Collected data entries

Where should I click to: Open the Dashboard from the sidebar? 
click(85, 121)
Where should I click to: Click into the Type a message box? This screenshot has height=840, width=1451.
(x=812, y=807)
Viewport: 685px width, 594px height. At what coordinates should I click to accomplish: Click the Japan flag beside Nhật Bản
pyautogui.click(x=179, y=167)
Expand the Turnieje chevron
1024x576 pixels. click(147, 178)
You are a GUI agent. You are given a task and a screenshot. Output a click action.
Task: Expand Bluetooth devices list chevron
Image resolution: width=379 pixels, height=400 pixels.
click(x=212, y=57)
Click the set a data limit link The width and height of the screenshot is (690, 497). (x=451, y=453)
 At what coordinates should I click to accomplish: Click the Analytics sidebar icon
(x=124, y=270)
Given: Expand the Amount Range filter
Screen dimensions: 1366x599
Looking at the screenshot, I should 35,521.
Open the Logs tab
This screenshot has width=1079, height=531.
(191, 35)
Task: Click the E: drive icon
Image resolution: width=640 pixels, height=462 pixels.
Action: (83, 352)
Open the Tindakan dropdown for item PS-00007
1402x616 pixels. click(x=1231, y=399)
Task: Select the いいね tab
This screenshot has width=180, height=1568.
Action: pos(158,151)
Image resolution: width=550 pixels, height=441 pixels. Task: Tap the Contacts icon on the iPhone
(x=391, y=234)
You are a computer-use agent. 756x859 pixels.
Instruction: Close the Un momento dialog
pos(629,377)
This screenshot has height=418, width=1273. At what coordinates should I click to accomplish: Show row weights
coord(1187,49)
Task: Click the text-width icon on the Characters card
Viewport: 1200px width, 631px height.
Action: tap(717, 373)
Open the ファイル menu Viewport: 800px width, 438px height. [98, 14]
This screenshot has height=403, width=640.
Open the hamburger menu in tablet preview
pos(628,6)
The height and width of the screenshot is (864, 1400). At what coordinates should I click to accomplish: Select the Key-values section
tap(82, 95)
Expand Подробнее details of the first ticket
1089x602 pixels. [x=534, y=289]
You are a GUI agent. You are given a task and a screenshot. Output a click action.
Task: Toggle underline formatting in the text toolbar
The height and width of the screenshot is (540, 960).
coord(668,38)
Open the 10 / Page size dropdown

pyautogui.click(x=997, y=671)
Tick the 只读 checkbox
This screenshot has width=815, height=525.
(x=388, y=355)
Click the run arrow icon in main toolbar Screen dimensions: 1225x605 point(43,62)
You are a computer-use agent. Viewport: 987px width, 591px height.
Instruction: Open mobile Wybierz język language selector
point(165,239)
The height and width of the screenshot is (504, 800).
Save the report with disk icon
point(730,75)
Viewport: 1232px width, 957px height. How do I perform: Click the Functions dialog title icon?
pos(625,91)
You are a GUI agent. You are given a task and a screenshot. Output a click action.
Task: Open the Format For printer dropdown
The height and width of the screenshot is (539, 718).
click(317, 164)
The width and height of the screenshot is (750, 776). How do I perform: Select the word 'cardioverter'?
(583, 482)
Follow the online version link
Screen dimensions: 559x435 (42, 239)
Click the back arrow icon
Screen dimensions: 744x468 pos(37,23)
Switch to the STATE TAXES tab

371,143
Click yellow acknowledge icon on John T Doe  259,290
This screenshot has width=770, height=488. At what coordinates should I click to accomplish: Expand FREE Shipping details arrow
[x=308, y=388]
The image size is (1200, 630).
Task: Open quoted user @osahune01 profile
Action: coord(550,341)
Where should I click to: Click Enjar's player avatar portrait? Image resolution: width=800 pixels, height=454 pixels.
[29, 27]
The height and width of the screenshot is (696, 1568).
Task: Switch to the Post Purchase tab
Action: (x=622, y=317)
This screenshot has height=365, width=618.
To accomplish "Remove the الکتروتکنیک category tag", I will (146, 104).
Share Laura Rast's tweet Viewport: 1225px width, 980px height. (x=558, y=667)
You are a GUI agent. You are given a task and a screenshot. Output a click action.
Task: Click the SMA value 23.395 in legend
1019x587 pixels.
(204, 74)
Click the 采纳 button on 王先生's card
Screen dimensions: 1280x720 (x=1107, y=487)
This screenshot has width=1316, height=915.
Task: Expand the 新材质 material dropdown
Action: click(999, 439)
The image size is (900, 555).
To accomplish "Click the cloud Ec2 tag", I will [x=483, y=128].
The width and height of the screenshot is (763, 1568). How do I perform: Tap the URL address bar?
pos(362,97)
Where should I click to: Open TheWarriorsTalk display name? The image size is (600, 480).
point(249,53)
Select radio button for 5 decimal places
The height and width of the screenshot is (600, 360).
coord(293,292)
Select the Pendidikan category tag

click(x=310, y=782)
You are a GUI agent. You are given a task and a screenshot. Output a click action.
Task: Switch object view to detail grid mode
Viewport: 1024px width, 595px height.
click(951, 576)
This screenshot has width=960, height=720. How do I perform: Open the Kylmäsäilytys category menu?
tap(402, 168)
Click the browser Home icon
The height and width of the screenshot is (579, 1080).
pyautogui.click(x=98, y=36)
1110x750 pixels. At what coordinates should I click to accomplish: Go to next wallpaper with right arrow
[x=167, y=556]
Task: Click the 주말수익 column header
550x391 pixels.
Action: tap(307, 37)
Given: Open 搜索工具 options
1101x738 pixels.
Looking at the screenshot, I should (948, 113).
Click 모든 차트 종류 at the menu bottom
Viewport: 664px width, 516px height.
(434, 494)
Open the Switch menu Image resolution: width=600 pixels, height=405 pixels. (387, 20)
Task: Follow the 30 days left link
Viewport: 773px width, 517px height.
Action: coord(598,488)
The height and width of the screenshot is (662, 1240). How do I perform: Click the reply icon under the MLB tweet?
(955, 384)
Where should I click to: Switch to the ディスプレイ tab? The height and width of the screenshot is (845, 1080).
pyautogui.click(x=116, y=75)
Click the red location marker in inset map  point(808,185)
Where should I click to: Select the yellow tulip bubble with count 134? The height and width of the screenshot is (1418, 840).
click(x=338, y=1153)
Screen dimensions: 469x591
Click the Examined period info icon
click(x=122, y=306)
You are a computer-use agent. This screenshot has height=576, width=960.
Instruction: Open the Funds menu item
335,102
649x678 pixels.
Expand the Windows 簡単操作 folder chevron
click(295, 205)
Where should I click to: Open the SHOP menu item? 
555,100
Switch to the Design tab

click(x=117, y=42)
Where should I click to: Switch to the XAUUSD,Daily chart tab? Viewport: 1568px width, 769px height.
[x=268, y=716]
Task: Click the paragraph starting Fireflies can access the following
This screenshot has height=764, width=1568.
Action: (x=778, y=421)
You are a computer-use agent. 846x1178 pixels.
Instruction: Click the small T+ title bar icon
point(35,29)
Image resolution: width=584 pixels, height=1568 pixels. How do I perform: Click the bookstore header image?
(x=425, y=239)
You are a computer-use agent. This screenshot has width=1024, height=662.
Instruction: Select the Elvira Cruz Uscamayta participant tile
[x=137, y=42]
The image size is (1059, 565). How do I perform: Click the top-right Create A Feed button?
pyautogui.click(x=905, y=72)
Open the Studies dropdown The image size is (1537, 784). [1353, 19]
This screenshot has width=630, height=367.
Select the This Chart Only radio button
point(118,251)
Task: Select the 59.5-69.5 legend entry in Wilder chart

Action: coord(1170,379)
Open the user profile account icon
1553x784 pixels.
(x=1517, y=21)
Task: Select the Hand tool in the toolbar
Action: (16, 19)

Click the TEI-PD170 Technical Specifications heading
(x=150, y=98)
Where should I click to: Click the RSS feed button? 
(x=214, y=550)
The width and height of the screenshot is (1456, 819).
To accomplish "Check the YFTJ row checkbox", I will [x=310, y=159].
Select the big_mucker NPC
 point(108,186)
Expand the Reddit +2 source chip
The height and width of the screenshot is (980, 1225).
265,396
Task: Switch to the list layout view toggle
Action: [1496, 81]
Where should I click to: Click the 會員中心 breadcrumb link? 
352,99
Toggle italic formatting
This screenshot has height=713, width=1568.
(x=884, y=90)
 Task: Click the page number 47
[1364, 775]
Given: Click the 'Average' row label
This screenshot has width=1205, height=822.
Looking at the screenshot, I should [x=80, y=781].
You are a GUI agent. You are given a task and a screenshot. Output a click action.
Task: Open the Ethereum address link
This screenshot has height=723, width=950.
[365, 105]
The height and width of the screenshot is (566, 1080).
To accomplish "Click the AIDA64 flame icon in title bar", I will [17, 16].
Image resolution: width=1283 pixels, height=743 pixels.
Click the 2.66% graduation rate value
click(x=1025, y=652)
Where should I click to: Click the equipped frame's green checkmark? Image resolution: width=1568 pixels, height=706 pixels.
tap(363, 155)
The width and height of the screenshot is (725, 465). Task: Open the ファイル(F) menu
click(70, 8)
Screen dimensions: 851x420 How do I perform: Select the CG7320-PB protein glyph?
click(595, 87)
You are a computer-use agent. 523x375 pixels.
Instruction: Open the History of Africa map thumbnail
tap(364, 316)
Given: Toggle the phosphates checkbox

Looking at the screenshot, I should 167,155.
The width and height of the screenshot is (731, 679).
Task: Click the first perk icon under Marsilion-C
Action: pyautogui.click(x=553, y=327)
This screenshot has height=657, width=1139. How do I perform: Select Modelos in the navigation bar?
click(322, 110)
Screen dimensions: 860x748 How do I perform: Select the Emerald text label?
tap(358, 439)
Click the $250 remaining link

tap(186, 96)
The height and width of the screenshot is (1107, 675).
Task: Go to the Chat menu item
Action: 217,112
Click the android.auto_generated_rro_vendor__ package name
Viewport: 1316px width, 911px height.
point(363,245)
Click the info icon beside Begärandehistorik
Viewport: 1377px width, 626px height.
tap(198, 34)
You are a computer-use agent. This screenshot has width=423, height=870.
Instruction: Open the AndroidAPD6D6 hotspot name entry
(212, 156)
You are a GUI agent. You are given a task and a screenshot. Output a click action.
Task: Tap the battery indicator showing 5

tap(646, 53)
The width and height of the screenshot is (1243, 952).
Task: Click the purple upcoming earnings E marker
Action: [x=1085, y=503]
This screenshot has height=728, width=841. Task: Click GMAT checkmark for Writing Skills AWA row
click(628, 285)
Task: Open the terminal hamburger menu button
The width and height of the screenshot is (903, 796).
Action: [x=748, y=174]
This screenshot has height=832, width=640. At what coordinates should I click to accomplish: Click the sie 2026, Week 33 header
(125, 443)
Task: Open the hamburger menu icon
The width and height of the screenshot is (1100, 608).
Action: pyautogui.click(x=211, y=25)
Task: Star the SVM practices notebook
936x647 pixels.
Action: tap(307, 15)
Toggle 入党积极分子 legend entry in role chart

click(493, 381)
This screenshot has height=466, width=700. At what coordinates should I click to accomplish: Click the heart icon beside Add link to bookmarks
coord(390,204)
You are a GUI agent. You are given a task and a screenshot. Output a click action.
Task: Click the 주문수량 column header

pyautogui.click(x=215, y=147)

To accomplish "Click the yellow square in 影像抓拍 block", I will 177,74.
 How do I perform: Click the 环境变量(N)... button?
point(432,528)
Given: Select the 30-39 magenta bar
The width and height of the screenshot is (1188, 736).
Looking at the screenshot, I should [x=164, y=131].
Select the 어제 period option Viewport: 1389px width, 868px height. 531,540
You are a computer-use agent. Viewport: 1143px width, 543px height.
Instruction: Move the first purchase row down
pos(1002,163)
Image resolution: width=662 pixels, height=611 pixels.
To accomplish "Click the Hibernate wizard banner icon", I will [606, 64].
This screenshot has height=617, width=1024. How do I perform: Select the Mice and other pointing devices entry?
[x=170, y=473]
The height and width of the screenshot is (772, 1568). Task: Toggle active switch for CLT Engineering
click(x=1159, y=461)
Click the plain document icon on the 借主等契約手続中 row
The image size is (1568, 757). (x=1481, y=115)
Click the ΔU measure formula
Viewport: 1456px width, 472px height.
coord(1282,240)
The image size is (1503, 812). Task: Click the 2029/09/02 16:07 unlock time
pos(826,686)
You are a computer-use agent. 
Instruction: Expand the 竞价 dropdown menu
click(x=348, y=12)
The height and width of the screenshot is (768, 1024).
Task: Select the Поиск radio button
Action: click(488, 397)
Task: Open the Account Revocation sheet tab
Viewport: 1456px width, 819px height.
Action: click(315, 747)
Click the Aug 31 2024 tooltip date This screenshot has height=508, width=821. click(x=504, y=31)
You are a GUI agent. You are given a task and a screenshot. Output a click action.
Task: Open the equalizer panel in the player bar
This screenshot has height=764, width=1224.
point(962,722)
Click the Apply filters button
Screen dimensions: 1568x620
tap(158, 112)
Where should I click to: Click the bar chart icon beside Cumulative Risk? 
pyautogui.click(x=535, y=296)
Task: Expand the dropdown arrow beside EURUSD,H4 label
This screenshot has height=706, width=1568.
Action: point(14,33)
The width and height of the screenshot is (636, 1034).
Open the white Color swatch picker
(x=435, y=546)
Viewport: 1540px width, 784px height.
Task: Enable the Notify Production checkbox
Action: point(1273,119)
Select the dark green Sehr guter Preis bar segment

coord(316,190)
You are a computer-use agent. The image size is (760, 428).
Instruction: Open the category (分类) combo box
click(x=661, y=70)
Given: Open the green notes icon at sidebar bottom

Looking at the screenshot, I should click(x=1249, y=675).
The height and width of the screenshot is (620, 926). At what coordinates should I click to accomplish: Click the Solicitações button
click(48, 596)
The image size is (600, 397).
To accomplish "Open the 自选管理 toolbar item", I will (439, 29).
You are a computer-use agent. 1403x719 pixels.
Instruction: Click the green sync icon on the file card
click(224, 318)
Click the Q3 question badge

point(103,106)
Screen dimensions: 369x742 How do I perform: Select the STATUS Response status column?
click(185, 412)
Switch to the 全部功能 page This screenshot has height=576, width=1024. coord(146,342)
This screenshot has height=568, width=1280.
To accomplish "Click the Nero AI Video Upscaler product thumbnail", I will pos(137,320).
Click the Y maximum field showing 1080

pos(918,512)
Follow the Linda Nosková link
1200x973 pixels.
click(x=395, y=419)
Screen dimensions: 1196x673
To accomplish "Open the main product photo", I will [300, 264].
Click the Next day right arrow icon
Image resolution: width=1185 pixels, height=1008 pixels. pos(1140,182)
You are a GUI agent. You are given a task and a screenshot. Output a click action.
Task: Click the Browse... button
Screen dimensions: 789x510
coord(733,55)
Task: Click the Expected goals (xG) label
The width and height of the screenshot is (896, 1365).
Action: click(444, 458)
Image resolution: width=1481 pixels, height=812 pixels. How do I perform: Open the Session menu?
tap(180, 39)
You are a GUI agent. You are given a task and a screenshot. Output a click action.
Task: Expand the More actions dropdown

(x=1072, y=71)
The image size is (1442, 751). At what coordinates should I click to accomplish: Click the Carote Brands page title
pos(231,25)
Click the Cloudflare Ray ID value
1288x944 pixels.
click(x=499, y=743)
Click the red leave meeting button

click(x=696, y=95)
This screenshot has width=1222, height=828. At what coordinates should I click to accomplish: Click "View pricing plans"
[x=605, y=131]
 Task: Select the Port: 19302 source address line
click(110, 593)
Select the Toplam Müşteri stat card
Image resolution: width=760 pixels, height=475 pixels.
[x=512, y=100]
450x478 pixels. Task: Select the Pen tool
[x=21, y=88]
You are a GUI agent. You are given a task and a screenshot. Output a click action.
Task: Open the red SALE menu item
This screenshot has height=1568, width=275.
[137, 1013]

- REQUIRED WORK: The lines above from the one containing "This screenshot has height=418, width=1273." through the one containing "This screenshot has height=403, width=640." are to be set down exactly, and no others.

- TASK ANSWER:
This screenshot has height=418, width=1273. At what coordinates should I click to accomplish: Show row weights
coord(1187,49)
Task: Click the text-width icon on the Characters card
Viewport: 1200px width, 631px height.
Action: tap(717, 373)
Open the ファイル menu Viewport: 800px width, 438px height. [98, 14]
This screenshot has height=403, width=640.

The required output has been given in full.